START Listed records

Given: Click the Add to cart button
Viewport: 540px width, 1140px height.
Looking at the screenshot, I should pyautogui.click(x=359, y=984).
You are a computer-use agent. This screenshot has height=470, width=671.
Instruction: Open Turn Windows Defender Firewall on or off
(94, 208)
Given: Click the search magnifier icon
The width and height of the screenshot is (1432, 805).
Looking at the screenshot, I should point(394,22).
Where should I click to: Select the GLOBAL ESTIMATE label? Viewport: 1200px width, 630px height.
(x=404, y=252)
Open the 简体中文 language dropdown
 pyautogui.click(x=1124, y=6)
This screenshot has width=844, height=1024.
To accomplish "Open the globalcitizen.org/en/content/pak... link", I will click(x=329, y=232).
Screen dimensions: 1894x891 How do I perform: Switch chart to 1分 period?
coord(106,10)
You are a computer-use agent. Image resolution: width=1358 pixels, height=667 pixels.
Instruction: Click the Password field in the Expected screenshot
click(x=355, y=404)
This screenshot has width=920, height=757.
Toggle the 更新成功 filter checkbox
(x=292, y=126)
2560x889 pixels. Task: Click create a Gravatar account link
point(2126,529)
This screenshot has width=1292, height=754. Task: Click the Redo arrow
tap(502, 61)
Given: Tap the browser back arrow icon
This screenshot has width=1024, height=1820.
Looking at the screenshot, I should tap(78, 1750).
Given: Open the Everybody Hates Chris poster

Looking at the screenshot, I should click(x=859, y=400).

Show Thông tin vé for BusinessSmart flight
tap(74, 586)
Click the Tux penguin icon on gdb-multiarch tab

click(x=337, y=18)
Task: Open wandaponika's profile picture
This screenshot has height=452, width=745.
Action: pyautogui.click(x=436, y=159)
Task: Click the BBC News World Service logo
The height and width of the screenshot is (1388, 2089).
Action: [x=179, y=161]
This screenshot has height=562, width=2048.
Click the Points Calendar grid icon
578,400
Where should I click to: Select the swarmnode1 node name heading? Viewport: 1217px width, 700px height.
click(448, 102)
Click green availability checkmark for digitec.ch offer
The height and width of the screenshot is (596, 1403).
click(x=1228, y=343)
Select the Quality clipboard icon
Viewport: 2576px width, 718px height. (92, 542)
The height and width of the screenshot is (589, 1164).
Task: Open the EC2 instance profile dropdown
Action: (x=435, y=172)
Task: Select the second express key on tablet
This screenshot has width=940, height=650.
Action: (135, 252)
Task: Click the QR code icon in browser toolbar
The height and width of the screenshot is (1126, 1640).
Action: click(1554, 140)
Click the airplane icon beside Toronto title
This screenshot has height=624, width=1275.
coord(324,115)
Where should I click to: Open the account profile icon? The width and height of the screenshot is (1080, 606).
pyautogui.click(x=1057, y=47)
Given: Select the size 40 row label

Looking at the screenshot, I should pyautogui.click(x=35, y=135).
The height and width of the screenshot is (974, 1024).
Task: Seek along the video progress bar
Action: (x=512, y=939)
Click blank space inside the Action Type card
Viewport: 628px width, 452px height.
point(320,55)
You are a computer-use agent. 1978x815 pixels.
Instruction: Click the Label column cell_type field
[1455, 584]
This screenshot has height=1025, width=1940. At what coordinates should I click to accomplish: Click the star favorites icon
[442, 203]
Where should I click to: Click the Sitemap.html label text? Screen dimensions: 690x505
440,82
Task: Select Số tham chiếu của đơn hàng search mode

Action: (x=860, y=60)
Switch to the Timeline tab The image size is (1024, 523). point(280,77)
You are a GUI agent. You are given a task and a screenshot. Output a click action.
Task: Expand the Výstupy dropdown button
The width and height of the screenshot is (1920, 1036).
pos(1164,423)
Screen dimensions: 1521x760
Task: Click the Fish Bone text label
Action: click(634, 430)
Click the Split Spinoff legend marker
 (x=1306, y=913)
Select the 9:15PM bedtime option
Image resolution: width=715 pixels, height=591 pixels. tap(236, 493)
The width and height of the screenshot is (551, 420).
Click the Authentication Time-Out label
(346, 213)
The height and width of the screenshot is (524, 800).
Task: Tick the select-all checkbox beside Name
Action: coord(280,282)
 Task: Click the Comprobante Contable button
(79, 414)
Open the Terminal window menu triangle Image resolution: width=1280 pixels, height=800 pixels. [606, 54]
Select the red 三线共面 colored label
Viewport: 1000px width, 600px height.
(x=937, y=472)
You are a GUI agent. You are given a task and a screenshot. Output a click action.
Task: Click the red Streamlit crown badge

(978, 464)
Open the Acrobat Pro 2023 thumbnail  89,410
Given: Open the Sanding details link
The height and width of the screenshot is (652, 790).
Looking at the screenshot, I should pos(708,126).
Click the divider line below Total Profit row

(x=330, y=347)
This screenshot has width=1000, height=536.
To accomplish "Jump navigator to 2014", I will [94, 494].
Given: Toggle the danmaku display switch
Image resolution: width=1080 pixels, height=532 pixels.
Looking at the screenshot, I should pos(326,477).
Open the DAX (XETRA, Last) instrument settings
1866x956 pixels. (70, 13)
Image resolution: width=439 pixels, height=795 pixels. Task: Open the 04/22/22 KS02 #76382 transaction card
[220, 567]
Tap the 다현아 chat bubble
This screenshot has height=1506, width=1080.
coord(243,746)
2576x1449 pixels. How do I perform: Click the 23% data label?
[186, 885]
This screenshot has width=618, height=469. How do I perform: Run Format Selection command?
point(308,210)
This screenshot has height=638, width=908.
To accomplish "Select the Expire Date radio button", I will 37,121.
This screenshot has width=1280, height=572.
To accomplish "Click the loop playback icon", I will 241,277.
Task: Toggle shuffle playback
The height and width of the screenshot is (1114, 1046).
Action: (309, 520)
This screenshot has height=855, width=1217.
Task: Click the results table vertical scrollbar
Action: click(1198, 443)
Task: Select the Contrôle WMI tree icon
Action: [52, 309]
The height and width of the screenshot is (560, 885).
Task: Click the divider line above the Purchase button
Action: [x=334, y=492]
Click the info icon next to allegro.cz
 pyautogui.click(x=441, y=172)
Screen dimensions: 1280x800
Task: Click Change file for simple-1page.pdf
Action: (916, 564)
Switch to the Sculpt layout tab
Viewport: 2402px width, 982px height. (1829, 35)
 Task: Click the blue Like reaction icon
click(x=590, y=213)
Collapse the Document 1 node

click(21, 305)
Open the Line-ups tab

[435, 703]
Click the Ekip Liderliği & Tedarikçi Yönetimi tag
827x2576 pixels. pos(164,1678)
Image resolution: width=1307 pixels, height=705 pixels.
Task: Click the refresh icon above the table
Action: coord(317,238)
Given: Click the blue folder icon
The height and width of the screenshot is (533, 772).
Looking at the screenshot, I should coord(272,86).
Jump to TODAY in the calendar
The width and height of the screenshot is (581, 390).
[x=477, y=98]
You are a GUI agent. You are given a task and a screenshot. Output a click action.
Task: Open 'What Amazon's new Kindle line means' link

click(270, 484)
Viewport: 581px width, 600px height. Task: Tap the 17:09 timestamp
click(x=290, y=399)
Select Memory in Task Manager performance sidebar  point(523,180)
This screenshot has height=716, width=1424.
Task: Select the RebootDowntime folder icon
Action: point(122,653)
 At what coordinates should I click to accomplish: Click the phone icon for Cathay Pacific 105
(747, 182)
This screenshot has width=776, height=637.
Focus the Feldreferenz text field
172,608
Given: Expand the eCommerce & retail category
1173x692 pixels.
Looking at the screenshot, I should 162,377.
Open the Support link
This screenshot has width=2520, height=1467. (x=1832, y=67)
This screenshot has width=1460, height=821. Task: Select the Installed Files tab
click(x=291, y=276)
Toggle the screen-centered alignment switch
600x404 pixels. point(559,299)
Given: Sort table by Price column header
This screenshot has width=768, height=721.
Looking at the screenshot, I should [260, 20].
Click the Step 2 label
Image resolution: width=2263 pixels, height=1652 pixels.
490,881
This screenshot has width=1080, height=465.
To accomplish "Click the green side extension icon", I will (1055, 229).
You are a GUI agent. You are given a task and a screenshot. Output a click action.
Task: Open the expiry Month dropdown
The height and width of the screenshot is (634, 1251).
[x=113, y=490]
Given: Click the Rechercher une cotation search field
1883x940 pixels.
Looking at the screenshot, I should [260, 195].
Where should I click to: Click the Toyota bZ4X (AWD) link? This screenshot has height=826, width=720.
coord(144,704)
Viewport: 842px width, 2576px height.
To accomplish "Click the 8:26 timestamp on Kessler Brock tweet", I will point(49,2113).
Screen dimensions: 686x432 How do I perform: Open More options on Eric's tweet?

END Listed records

• _What needs to be done_
Every line that holds the string "playback" must be copied from the records above.

• _Response box_
To accomplish "Click the loop playback icon", I will 241,277.
Task: Toggle shuffle playback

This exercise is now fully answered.